Stored items:
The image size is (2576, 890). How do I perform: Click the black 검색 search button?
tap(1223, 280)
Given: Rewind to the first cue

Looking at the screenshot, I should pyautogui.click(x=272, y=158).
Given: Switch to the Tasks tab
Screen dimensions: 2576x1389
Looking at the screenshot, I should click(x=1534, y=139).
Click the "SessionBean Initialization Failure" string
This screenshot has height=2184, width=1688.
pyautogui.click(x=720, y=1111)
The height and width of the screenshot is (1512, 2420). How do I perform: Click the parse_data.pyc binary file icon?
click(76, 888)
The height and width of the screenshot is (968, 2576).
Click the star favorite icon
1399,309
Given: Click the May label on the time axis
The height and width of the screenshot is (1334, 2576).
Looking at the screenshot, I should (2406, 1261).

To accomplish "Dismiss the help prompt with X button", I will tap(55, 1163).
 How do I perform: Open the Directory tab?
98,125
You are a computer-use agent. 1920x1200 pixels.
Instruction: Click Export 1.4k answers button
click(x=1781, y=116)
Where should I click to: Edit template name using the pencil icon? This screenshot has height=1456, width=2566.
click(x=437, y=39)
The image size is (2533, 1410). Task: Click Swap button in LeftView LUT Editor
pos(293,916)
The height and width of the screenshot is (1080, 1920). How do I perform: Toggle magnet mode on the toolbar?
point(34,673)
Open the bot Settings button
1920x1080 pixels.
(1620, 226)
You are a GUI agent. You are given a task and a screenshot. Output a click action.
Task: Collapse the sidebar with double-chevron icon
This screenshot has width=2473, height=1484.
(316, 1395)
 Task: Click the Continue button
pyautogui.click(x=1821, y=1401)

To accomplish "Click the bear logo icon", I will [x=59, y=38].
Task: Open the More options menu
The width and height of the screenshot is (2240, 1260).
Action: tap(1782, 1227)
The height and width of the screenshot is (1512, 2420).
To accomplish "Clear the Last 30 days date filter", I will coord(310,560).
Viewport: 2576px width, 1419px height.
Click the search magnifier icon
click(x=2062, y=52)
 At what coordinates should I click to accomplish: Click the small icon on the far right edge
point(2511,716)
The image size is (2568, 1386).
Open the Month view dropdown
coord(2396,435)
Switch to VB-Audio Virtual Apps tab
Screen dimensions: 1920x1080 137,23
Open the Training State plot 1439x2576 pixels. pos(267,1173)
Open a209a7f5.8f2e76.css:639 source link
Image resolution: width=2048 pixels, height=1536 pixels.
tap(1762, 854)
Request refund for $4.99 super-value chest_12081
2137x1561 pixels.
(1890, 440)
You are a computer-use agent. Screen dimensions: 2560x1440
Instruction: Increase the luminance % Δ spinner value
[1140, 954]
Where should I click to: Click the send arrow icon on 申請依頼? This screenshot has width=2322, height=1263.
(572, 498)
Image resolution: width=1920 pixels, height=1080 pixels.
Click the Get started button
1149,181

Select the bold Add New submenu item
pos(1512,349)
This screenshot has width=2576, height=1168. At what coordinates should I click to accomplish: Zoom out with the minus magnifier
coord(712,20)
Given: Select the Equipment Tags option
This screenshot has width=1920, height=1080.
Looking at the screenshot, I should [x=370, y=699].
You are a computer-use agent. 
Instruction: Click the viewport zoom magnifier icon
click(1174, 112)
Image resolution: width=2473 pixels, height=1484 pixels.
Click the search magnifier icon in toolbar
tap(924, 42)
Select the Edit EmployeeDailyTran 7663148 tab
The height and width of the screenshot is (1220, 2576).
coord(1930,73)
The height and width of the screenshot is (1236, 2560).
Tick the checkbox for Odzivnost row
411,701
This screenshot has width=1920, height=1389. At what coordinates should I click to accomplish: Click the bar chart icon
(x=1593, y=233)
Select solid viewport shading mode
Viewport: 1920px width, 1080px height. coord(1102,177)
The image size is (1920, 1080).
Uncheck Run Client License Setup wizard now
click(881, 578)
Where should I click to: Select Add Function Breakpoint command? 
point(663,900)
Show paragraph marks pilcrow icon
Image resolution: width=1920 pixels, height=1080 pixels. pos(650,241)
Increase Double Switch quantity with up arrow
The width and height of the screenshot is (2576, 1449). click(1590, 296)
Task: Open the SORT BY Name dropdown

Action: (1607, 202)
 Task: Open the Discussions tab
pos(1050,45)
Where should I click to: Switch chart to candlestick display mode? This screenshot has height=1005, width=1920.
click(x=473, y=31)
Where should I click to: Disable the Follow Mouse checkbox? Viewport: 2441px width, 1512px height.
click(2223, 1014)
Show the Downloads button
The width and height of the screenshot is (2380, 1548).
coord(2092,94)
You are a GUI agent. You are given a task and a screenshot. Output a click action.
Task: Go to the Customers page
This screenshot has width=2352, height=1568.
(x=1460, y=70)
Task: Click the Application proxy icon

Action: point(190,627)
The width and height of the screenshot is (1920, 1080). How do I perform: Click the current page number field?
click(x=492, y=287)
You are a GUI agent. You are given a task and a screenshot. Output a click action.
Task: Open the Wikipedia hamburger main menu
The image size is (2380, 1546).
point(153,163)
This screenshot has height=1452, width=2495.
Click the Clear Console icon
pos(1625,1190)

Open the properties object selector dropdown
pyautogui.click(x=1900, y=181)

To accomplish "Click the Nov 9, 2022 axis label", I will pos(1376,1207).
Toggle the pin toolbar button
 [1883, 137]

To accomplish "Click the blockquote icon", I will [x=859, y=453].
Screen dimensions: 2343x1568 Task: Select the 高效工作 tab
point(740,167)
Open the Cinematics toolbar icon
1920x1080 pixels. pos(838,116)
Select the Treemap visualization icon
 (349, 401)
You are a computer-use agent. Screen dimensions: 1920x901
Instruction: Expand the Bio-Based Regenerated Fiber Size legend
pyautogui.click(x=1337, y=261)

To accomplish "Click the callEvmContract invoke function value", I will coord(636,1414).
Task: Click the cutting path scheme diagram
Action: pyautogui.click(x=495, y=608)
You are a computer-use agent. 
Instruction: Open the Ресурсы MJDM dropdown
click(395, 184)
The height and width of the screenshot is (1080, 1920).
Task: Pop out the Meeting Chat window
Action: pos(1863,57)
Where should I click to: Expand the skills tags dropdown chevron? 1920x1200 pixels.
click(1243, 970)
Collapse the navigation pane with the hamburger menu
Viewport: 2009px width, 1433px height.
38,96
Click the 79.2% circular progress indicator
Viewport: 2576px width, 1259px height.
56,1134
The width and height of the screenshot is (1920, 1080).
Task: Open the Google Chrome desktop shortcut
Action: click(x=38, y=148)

**EXERCISE DETAILS**
Look through the entries above and list every line containing "computer".

**RESPONSE BELOW**
You are a computer-use agent. 1920x1200 pixels.
You are a computer-use agent. Screen dimensions: 2560x1440
You are a computer-use agent. 
You are a computer-use agent. Screen dimensions: 1920x901
You are a computer-use agent. 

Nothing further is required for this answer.